Fue en 2013, cuando la cultura del positivismo y la diversidad corporal ya venía calando en la conciencia colectiva y en las marcas impulsado por el altavoz proporcionado por las redes sociales, cuando el activista Benjamin O’Keefe se topó con las declaraciones de Jeffries y, en vista de lo poco que había cambiado a lo largo de esos siete años la marca, decidió iniciar una campaña de recogida de firmas para que Abercrombie & Fitch incluyera un tallaje más diverso. “Si el 60% de vuestros consumidores potenciales usa tallas grandes, ¿por qué no los incluís?”. La iniciativa derivó en un boicot colectivo de chicas y chicos que rechazaban la imagen canónica y de cuerpos exclusivamente hiperdelgados que esta promovía y reclamaban verse incluidos por la firma. Finalmente, O’Keefe, junto a varios expertos y representantes de organizaciones que trabajan con personas con trastornos alimenticios, fueron invitados a las oficinas de A&F para presentarles el reclamo y trabajar en busca de cambios. Un año después, en 2014, Mike Jeffries -que no se había presentado a dicha reunión- dimitió de su cargo como directivo y desapareció del mapa sin mediar explicación sobre la deriva de la empresa.
Comenzó con su partida todo un proceso de rebranding y borrado íntegro de su imagen y valores que, ya adentrados en la era del marketing activista y del #MeToo, y con Fran Horowitz como directora ejecutiva desde 2017, ha seguido esquivando las balas cargadas por un equipo y una identidad de marca que no tiene cabida con el consumidor joven del siglo XXI. Si ya en 2016 una encuesta la señaló como la marca más odiada por los jóvenes en Estados Unidos, en 2022 las cifras siguen confirmando esta tendencia: un informe publicado por UniDays el pasado marzo apunta que un 87% de los jóvenes de la generación Z cree que debería haber una mayor igualdad de género e inclusión en la moda.
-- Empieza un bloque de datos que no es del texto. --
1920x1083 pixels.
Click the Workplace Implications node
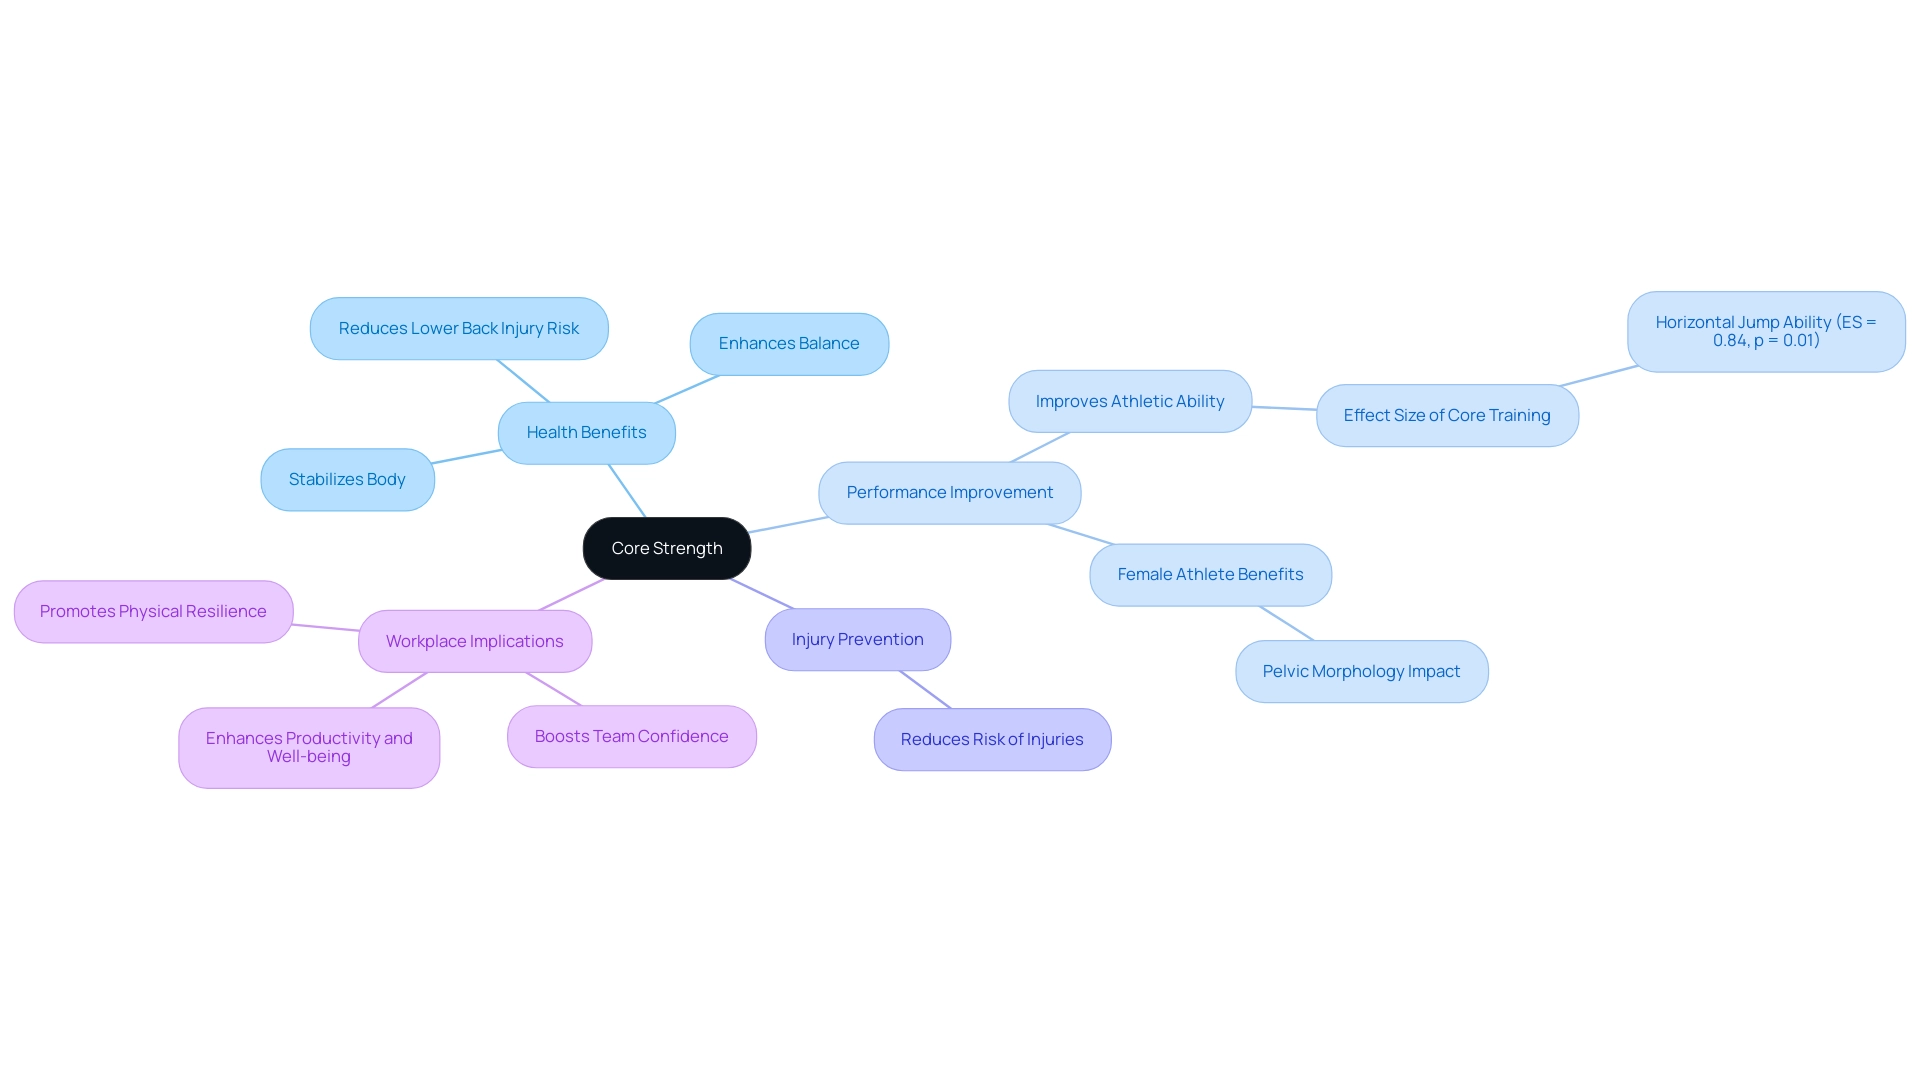coord(475,641)
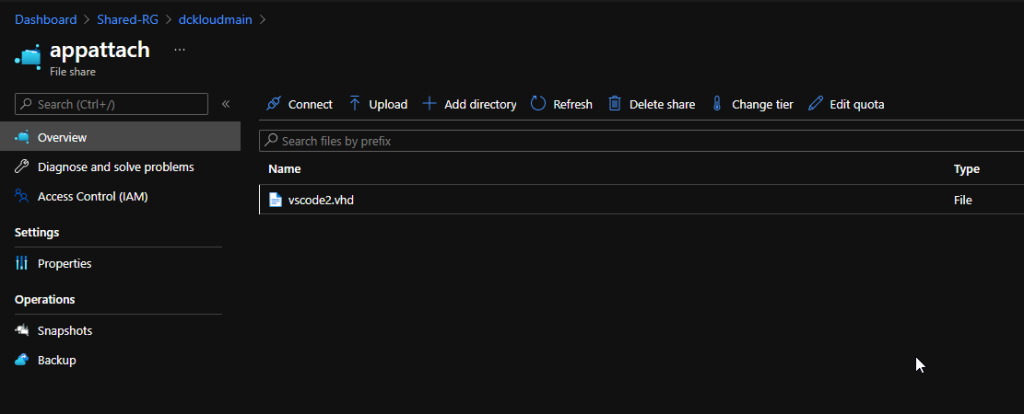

Las denuncias sobre conductas inapropiadas en el seno de la empresa a lo largo de los años continúan. Algunos de los modelos entrevistados en el documental relatan sus experiencias de supuesto abuso sexual y de poder por parte del fotógrafo Bruce Weber cuando este les reclutaba para las sesiones. El artífice de la imagen Abercrombie & Fitch fue a juicio en 2020 tras recibir una denuncia de esta misma naturaleza por la que fue absuelto. Y en 2021 esto volvía a ocurrir: el caso se saldó con una acuerdo económico para silenciar al denunciante. Les Wexner, el antiguo propietario de L Brands, también fue acusado de colaborar con Jeffrey Epstein facilitándole el contacto con jóvenes modelos a las que invitar a sus fiestas. Y Mike Jeffries, desaparecido del mapa mediático, ha quedado retratado como cabecilla de todo aquello de lo que la moda quiere despojarse hoy. «La historia de Abercrombie es básicamente una increíble denuncia de cómo era nuestra cultura hace solo diez años. Era una cultura que aceptaba con entusiasmo una visión blanca y de clase alta del mundo. Era una cultura que definía la belleza como ‘delgado, blanco, joven’, y a la que le parecía bien excluir a los demás», reflexiona al final del documental la crítica Robin Givhan. «Entonces, ¿lo hemos solucionado?», pregunta Alison Klayman. La periodista responde: «No».